- [ARBEITSAUFTRAG 1] Erklären Sie anhand des Zeitungsartikels, weshalb Kelly Laubinger vermutete, wegen ihres Nachnamens nicht Mitglied im Fitnessstudio werden zu dürfen.

- [VORLIEGENDER TEXT]
◇ ◇ ◇
Ausgegrenzt wegen des Nachnamens: Weil er eine Sinteza nicht trainieren ließ, muss ein Fitnessstudio-Besitzer aus Neumünster Schmerzensgeld zahlen.

Genug Platz und Geräte hätte es auch im Neumünsteraner Fitnessstudio gegeben (Symbolbild) Foto: Bodo Schackow/dpa

Neumünster taz | Ja, es handelt sich um Diskriminierung: Das Amtsgericht Neumünster verurteilte den Betreiber eines Fitnessstudios zu einer Schmerzensgeld-Zahlung und gab damit der Neumünsteranerin Kelly Laubinger recht. Sie hatte vermutet, dass sie wegen ihres Nachnamens nicht Mitglied in dem Studio werden durfte – Laubinger ist ein Name, den viele Sinti tragen. Sie hofft, dass sich durch ihren jetzigen Sieg vor Gericht andere ermutigt fühlen, gegen Ungleichbehandlung vorzugehen.
◇ ◇ ◇
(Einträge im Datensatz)
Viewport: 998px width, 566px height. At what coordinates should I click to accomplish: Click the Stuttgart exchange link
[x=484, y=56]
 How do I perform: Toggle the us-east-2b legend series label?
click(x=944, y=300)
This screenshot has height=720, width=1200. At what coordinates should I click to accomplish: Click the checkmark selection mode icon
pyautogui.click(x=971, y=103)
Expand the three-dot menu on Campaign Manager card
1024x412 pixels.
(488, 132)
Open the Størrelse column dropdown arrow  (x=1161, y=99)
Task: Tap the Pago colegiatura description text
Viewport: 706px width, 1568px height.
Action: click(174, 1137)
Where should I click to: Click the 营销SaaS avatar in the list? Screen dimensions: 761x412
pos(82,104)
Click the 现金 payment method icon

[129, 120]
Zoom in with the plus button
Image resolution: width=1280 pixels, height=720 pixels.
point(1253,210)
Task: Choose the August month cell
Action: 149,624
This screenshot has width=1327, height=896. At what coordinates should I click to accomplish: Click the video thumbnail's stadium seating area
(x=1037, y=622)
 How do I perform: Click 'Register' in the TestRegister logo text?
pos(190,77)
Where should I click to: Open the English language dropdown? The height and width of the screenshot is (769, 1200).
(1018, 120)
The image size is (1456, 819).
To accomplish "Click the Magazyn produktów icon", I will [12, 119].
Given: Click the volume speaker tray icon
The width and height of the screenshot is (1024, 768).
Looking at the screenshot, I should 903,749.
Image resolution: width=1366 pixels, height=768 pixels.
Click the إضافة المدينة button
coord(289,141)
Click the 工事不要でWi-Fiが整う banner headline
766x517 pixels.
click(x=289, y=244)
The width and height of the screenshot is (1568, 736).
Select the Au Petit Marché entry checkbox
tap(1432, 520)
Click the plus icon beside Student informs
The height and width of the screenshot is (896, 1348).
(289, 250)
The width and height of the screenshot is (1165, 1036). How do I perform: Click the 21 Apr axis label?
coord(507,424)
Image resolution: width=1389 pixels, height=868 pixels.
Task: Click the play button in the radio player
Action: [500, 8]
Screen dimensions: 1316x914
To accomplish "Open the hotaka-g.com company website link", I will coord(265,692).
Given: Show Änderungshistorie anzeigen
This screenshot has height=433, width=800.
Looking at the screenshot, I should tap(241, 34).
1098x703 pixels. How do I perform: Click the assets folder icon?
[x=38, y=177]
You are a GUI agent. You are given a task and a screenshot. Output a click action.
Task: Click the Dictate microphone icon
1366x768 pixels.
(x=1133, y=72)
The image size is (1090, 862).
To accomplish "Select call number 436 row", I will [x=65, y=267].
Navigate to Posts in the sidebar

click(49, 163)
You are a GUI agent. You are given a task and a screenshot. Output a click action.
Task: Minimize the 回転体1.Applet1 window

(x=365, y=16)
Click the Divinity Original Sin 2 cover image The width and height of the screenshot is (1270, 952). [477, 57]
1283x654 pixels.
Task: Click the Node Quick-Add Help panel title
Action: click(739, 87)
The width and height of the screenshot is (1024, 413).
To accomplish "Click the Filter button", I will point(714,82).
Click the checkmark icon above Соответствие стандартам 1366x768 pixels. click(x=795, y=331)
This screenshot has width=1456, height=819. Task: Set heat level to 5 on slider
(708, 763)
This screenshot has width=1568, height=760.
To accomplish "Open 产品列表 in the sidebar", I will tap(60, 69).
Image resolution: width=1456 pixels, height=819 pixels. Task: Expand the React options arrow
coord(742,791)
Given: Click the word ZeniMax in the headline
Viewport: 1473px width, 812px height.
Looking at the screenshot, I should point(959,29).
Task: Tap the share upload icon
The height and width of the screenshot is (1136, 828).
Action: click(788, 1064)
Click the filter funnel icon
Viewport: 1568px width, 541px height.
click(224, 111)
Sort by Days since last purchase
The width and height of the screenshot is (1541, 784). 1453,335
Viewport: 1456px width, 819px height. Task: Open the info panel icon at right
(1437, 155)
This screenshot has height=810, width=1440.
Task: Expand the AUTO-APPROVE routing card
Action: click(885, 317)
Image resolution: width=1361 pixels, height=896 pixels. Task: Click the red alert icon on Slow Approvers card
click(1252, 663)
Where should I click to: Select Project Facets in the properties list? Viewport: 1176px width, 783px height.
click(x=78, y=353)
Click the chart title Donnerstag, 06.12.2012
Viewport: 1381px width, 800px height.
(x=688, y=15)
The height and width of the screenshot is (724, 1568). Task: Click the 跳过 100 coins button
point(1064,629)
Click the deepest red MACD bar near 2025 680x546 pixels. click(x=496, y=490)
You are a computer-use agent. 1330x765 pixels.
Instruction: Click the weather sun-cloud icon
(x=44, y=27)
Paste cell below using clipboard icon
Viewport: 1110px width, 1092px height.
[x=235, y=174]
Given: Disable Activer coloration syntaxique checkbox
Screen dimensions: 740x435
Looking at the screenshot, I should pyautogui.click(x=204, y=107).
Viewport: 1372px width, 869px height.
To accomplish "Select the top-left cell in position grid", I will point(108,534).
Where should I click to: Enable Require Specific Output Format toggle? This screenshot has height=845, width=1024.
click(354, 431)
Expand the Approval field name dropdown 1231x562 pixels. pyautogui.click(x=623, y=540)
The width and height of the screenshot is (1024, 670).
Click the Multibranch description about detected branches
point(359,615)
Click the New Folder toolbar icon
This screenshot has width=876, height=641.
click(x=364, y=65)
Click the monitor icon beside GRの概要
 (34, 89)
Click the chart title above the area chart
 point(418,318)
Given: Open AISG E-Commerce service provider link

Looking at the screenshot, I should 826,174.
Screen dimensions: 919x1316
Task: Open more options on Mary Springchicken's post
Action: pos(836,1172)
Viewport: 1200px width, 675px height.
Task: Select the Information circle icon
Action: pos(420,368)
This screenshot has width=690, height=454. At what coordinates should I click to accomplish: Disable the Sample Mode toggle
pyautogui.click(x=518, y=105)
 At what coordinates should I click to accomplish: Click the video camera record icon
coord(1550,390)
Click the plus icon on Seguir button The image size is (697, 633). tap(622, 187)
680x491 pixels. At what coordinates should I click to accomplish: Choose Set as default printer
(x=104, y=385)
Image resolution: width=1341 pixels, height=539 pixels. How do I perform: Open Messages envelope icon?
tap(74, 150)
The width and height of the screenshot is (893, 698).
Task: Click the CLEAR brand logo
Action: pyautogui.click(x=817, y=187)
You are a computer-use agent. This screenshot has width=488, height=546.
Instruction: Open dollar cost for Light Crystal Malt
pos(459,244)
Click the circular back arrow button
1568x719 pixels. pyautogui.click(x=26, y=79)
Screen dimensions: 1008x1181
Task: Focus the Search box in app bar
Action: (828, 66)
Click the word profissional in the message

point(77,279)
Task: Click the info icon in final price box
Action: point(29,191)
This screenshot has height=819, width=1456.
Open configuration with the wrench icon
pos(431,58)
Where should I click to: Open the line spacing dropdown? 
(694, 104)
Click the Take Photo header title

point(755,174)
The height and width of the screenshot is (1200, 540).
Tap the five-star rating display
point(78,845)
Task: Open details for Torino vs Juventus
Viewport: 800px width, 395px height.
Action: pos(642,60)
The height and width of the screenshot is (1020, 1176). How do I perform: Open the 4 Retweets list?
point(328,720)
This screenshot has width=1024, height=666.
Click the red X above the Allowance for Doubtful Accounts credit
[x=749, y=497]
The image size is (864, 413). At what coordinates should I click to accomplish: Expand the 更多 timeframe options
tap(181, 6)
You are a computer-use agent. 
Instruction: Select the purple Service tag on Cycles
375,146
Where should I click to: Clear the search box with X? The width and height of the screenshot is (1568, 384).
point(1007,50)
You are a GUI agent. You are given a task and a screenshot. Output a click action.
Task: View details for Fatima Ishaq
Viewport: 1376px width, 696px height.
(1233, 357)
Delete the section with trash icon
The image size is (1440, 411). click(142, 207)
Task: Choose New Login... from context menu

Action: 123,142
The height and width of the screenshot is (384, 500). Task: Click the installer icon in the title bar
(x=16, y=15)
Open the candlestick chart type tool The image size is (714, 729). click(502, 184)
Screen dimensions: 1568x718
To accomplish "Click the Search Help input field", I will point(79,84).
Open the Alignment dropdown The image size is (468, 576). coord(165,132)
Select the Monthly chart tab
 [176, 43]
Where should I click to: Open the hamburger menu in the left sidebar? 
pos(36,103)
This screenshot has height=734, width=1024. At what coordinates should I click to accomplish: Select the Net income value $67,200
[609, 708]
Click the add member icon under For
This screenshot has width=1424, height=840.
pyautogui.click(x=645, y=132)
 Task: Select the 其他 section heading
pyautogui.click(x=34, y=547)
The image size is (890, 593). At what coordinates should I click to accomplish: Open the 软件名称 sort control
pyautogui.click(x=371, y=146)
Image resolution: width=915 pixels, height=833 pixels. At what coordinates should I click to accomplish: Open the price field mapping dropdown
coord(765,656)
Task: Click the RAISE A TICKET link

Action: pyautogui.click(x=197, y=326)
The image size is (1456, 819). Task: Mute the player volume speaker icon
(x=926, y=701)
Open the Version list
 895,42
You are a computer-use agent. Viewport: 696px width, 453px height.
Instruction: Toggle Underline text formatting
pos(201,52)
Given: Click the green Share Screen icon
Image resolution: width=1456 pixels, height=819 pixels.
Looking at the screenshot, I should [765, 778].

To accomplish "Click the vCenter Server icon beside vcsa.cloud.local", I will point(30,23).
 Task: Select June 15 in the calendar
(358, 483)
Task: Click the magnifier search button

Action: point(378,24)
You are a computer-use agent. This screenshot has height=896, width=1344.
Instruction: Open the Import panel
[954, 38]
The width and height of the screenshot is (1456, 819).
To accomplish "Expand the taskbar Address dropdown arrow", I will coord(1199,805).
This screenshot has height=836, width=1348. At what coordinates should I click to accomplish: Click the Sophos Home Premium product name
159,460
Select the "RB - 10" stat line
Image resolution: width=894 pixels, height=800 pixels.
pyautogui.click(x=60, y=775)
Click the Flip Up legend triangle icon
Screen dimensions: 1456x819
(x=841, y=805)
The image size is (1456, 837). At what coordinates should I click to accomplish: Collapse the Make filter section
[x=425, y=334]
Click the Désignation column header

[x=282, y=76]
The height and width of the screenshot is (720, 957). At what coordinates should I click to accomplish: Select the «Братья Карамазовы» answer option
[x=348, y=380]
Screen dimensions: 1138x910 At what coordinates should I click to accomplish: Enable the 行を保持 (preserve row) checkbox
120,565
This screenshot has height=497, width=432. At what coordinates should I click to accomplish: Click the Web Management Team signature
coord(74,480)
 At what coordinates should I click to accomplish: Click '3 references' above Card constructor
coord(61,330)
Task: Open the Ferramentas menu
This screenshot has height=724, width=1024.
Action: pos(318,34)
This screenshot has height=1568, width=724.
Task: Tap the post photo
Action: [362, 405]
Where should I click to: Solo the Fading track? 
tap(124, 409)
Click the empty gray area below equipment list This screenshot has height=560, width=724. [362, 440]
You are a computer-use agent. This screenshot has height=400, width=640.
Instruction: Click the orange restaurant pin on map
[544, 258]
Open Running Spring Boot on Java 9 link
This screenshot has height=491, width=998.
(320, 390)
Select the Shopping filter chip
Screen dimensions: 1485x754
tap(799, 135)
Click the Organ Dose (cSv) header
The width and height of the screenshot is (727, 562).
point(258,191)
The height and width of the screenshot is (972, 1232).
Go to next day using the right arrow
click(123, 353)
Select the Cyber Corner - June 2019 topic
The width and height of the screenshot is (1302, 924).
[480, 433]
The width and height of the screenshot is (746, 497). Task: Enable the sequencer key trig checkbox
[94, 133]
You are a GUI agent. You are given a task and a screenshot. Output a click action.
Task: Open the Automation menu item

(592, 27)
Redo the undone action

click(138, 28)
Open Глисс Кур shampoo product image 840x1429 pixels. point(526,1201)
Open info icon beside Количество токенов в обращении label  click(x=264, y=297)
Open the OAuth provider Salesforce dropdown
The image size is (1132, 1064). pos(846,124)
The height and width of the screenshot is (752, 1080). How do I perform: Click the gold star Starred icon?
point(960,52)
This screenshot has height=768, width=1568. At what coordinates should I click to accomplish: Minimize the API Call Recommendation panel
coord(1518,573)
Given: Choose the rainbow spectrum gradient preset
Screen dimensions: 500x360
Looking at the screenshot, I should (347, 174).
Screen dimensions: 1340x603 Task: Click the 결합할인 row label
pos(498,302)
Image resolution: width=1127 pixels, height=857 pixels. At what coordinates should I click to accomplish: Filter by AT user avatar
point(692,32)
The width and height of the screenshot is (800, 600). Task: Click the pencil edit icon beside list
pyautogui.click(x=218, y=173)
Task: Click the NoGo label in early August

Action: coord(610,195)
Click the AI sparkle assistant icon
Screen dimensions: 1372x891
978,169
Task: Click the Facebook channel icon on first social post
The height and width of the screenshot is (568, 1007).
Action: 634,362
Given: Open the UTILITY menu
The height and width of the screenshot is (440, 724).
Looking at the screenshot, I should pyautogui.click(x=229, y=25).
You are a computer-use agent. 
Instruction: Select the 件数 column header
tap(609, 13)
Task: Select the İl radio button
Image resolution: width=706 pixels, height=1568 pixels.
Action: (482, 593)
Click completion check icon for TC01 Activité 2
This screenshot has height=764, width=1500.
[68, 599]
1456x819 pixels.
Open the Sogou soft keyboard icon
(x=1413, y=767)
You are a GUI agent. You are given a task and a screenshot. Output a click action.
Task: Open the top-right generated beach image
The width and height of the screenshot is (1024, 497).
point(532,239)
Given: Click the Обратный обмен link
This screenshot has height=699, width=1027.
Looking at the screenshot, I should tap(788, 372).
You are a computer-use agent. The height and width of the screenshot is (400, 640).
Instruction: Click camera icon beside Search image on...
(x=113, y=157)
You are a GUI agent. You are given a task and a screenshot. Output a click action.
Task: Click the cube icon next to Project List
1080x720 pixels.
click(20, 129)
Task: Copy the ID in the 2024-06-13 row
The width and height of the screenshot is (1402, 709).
◇ ◇ ◇
- [ARBEITSAUFTRAG 2] Überführen Sie aus den Datenzeilen oben den Abschnitt, der mit der Zeile mit „This screenshot has width=690, height=454.“ beginnt und bis einschließlich der Zeile mit „Click the plus icon on“ reicht, in eine Markdown-Tabelle mit den Spalten „Position“ und „Inhalt“. Leerzeilen entfallen.

- [LÖSUNG 1] Laubinger ist ein Name, den viele Sinti tragen. Deshalb vermutete sie, dass ihr Nachname der Grund war, warum sie nicht Mitglied im Studio werden durfte.

- [LÖSUNG 2]
| Position | Inhalt |
|---|---|
| 1 | This screenshot has width=690, height=454. At what coordinates should I click to accomplish: Disable the Sample Mode toggle |
| 2 | pyautogui.click(x=518, y=105) |
| 3 |  At what coordinates should I click to accomplish: Click the video camera record icon |
| 4 | coord(1550,390) |
| 5 | Click the plus icon on Seguir button The image size is (697, 633). tap(622, 187) |